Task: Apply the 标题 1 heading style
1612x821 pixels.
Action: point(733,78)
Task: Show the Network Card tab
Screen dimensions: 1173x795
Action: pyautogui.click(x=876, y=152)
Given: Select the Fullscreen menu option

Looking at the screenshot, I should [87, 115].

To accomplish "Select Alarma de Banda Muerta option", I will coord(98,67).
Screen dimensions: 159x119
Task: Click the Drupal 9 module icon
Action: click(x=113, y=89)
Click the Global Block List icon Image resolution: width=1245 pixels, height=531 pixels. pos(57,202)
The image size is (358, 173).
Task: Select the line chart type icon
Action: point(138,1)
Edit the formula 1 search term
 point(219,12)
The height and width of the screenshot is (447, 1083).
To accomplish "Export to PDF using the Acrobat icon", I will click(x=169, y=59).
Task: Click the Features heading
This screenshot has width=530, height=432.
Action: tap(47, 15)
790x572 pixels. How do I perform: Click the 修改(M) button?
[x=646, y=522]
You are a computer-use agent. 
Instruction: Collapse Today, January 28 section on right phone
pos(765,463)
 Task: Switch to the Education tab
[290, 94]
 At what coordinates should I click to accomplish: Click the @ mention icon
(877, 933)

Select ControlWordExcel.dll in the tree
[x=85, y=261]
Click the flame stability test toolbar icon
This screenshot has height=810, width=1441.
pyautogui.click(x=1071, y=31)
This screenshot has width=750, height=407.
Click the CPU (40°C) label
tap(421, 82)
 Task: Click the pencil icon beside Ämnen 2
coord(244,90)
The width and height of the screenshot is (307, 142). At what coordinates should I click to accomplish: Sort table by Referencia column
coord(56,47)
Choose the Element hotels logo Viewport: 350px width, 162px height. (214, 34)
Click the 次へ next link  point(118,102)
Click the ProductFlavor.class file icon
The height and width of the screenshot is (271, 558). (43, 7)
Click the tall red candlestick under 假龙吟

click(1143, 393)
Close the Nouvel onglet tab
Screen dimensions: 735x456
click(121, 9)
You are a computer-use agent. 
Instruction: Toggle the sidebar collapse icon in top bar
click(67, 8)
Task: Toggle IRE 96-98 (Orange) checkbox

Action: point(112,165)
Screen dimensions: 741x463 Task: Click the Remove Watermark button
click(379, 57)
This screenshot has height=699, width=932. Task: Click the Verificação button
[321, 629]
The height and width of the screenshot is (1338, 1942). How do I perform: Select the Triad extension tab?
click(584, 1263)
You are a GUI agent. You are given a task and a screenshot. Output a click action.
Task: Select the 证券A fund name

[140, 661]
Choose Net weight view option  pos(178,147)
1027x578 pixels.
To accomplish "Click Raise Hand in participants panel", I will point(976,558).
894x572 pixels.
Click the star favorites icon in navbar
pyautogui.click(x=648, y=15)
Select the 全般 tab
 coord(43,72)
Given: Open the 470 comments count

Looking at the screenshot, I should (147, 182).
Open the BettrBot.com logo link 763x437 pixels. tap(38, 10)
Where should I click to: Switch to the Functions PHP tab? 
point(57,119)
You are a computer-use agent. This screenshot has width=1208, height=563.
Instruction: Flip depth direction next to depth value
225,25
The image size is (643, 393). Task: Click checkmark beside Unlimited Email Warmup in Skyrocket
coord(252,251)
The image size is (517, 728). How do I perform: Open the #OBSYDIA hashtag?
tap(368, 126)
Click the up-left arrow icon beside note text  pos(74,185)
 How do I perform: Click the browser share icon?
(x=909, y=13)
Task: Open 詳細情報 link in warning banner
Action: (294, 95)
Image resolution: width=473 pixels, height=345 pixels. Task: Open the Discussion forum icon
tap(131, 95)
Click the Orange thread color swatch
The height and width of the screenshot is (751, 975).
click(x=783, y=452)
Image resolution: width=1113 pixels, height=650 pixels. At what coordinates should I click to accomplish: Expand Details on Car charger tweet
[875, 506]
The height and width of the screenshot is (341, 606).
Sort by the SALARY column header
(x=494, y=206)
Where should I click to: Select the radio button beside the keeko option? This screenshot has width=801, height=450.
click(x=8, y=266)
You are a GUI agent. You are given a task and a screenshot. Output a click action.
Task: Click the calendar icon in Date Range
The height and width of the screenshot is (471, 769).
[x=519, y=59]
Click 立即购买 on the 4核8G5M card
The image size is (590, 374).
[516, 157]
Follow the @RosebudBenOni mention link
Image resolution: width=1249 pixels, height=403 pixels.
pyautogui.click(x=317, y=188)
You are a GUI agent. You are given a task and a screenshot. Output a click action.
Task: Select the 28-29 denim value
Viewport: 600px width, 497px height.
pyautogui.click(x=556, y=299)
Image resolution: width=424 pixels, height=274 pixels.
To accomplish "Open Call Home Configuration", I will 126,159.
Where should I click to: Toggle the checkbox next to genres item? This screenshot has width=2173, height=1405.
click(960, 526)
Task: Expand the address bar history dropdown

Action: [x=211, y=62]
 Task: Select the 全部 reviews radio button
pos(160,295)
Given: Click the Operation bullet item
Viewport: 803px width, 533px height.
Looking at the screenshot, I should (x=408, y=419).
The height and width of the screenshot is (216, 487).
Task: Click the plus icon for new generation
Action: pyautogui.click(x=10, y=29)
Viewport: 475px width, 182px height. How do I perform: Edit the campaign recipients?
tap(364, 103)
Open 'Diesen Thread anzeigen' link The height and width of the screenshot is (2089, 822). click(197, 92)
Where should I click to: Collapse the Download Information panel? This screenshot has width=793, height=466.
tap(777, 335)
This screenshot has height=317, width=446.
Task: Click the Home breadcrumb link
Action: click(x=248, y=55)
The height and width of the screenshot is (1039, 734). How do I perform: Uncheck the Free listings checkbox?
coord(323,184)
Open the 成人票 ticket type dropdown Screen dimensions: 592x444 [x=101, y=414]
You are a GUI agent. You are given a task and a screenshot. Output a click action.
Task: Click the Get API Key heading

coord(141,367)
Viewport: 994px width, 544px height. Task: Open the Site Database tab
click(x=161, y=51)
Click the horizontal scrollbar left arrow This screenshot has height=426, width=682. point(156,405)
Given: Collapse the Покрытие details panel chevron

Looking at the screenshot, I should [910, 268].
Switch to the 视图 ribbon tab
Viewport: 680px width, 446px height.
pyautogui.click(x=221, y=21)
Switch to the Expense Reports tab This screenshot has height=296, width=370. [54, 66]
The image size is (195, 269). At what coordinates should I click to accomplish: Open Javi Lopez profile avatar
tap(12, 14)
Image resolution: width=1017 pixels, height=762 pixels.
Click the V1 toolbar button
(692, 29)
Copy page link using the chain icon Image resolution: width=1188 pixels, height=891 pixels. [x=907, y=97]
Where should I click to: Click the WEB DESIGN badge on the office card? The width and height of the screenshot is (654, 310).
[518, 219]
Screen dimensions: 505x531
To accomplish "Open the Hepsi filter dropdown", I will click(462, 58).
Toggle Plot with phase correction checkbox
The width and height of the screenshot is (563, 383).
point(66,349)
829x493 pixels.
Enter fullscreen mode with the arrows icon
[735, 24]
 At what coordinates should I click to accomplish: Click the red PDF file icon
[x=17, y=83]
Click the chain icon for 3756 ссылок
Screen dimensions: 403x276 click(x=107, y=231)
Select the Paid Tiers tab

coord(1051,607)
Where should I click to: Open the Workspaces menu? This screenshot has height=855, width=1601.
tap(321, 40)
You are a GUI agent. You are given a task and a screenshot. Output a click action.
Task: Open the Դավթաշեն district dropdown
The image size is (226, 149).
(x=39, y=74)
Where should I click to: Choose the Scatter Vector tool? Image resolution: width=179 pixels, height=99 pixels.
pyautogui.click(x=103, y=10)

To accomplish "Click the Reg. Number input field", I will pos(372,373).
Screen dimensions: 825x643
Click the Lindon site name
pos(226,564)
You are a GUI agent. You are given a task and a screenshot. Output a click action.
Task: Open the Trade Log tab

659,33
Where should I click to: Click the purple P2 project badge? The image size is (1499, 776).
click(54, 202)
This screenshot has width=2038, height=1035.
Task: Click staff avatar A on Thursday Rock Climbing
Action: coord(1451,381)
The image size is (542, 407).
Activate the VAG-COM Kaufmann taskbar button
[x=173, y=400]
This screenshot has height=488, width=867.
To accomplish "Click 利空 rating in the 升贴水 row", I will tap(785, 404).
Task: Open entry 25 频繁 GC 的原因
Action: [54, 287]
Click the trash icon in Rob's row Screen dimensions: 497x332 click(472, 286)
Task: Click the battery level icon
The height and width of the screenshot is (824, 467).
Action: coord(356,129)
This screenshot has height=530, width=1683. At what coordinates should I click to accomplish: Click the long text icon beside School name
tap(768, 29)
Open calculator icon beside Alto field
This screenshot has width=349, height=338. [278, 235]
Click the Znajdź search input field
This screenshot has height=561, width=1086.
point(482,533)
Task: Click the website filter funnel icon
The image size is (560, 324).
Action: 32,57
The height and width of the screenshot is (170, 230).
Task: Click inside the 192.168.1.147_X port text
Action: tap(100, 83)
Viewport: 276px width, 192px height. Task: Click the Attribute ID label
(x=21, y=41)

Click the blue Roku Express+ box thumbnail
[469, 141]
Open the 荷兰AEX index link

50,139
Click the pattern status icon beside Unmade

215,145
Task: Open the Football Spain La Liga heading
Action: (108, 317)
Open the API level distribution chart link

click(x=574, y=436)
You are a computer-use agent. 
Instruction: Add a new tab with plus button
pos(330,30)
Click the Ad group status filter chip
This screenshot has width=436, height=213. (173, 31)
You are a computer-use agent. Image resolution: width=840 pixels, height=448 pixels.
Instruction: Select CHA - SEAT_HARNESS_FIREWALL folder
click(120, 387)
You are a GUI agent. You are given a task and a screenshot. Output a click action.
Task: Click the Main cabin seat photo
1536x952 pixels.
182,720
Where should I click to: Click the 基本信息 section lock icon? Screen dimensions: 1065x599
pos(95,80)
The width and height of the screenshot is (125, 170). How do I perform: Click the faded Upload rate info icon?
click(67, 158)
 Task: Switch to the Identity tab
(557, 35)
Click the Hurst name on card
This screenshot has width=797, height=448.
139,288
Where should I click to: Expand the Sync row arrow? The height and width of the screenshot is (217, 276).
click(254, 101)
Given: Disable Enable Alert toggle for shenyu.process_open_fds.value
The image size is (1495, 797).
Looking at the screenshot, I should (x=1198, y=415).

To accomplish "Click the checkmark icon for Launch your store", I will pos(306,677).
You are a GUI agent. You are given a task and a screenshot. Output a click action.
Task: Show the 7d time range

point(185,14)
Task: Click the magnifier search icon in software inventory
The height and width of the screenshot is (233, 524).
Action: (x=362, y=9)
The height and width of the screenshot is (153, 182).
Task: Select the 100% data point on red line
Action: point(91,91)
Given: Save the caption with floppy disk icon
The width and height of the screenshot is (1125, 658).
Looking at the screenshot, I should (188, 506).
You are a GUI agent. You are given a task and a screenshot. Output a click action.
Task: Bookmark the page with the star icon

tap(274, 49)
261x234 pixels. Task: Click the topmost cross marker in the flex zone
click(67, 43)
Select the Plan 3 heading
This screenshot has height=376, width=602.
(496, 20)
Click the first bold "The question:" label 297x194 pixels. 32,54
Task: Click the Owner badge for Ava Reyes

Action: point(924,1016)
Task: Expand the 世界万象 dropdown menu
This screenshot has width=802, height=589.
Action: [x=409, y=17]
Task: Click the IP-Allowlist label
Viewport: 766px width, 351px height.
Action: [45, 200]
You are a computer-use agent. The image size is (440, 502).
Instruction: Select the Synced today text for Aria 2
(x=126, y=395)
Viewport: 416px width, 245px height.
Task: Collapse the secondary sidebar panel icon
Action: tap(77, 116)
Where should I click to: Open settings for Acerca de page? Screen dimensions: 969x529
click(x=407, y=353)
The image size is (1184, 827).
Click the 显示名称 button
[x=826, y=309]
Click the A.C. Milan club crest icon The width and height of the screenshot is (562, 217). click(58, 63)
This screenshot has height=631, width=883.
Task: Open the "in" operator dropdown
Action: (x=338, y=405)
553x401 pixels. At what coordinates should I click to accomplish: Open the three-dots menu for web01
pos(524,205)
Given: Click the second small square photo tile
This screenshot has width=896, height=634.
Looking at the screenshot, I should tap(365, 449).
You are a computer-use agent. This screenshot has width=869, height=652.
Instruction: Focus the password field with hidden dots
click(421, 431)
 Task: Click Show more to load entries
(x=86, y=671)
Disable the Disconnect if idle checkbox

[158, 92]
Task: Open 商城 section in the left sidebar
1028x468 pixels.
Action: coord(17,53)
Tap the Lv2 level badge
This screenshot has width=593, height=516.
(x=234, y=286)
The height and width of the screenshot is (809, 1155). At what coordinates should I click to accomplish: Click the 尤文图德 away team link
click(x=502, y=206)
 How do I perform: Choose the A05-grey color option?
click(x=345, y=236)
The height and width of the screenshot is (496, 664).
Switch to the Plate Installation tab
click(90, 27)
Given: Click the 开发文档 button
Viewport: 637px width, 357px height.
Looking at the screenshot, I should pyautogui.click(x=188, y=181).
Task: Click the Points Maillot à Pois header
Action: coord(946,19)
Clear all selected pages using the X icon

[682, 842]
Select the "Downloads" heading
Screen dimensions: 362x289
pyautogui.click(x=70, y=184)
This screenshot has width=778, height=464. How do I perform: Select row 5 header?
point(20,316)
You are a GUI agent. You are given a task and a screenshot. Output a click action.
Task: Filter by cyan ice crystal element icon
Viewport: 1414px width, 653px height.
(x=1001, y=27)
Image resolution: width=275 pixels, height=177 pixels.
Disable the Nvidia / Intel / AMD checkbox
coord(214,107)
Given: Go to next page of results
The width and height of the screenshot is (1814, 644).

**DESCRIPTION OF THE TASK:** Restate word for word only the lines above from the line containing "Copy page link" to the line containing "Screen dimensions: 505x531", both of them included.

**OUTPUT FOR THIS TASK:**
Copy page link using the chain icon Image resolution: width=1188 pixels, height=891 pixels. [x=907, y=97]
Where should I click to: Click the WEB DESIGN badge on the office card? The width and height of the screenshot is (654, 310).
[518, 219]
Screen dimensions: 505x531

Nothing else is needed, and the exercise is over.